## [AIM OF THE EXERCISE]
Swap every "Viewport" in the material below for "Window" and change nothing else. Leave the pictures out of your answer.

Start

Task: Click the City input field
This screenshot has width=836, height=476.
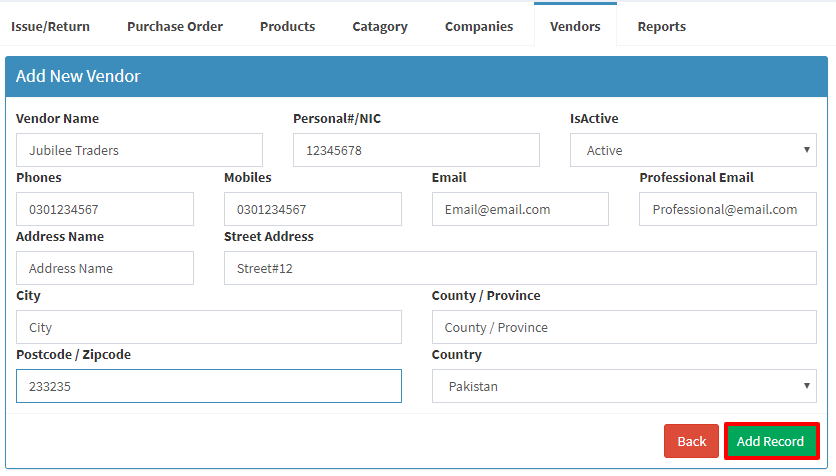Action: pos(208,327)
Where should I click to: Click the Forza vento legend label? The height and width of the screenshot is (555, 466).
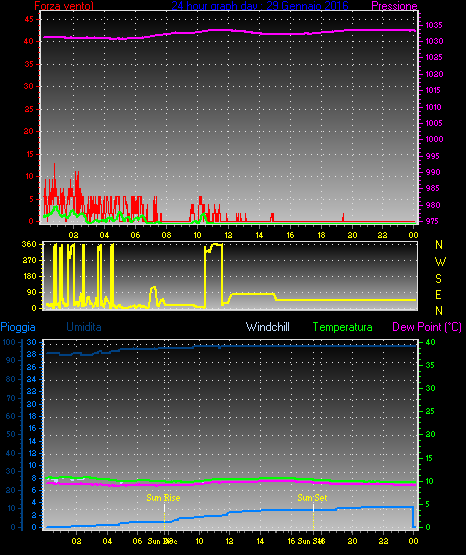click(x=64, y=5)
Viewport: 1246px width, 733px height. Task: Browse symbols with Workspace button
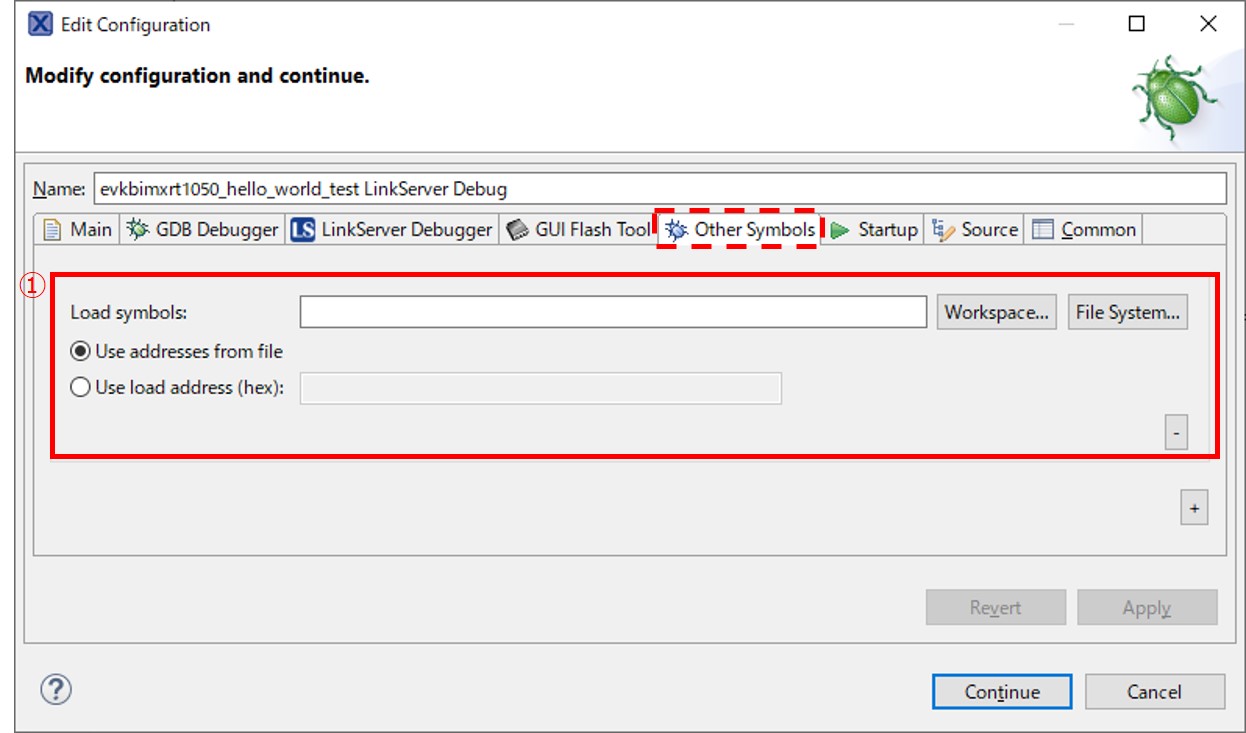tap(996, 312)
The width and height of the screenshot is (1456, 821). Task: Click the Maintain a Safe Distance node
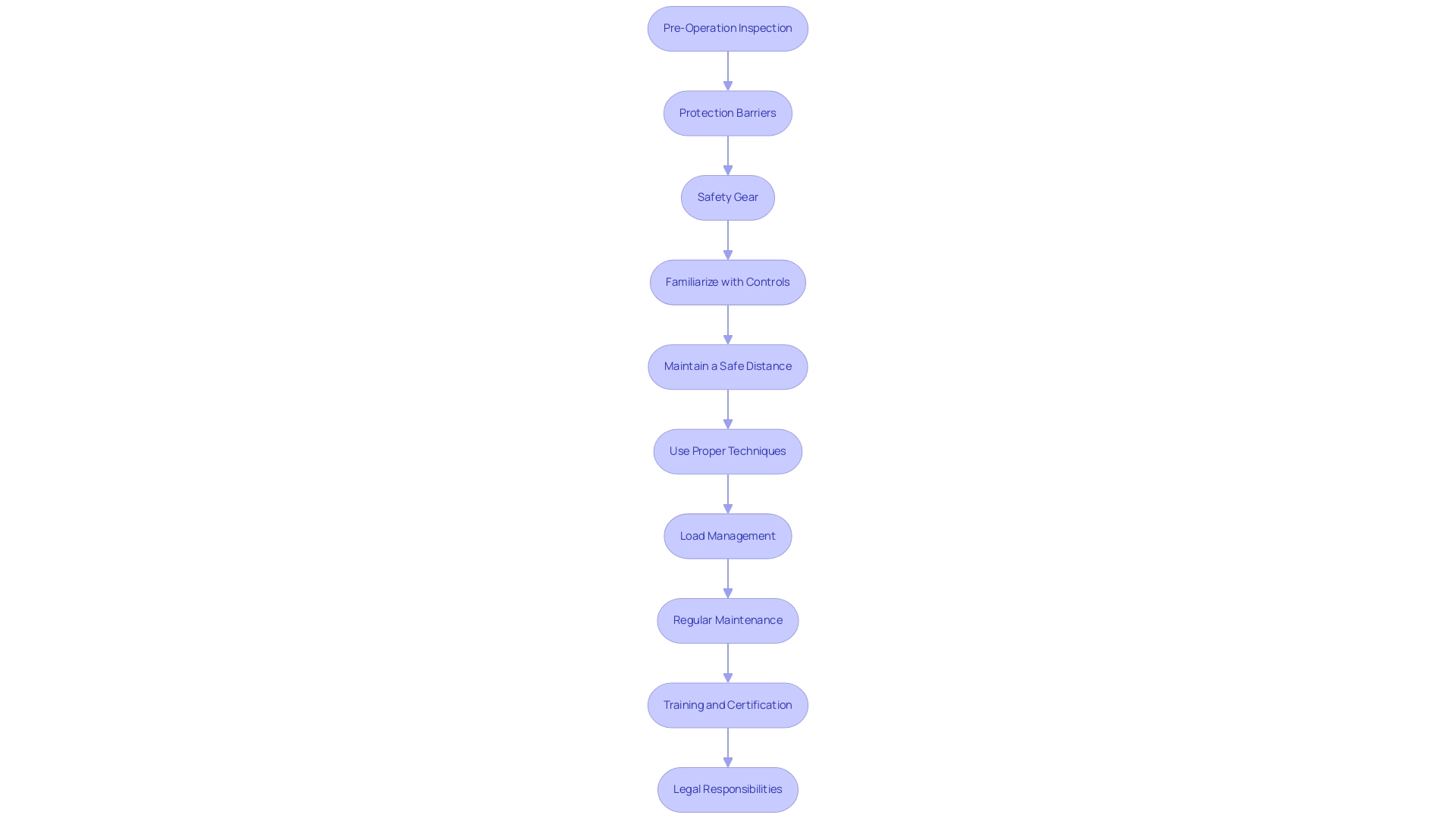727,366
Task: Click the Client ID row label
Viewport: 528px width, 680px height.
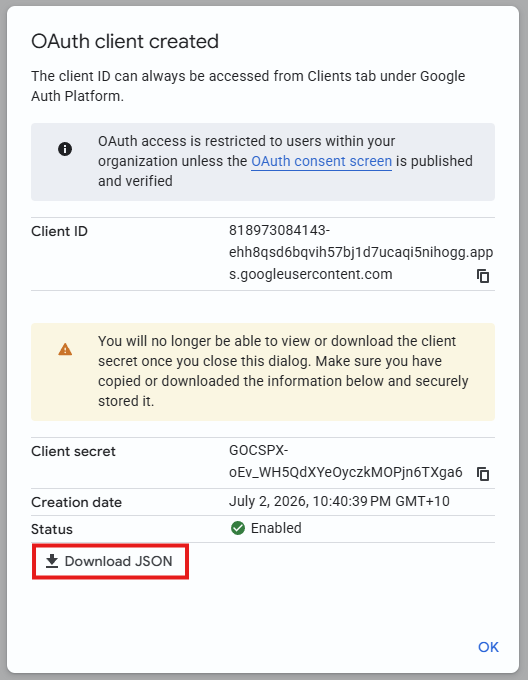Action: click(x=59, y=231)
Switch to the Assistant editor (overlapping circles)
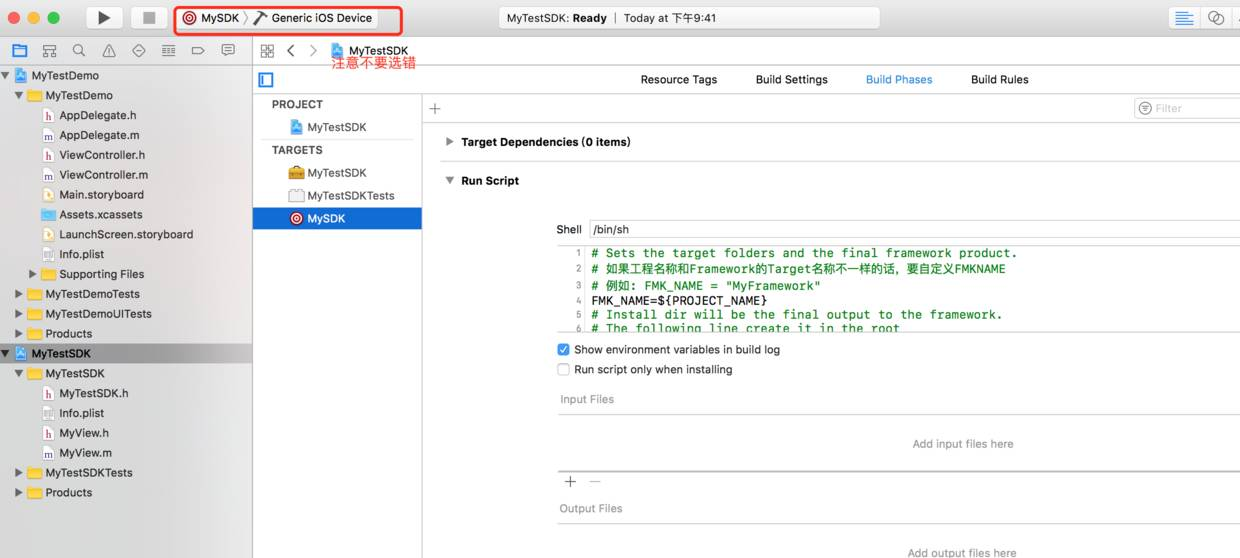The width and height of the screenshot is (1240, 558). point(1216,18)
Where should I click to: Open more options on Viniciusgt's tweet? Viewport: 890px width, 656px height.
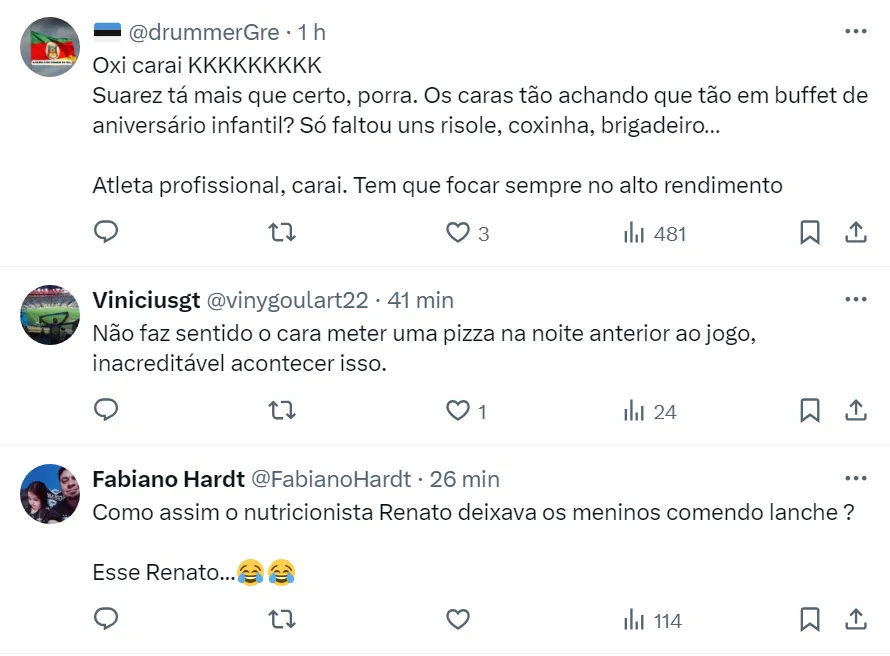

End

## [FULL OUTPUT]
Task: Click the City input field
This screenshot has width=836, height=476.
Action: pos(208,327)
Where should I click to: Click the Forza vento legend label? The height and width of the screenshot is (555, 466).
click(x=64, y=5)
Window: 1246px width, 733px height. Task: Browse symbols with Workspace button
tap(996, 312)
The width and height of the screenshot is (1456, 821). Task: Click the Maintain a Safe Distance node
727,366
Task: Click the Client ID row label
Window: 528px width, 680px height.
Action: click(x=59, y=231)
Switch to the Assistant editor (overlapping circles)
The width and height of the screenshot is (1240, 558). point(1216,18)
Where should I click to: Open more options on Viniciusgt's tweet? Window: 890px width, 656px height.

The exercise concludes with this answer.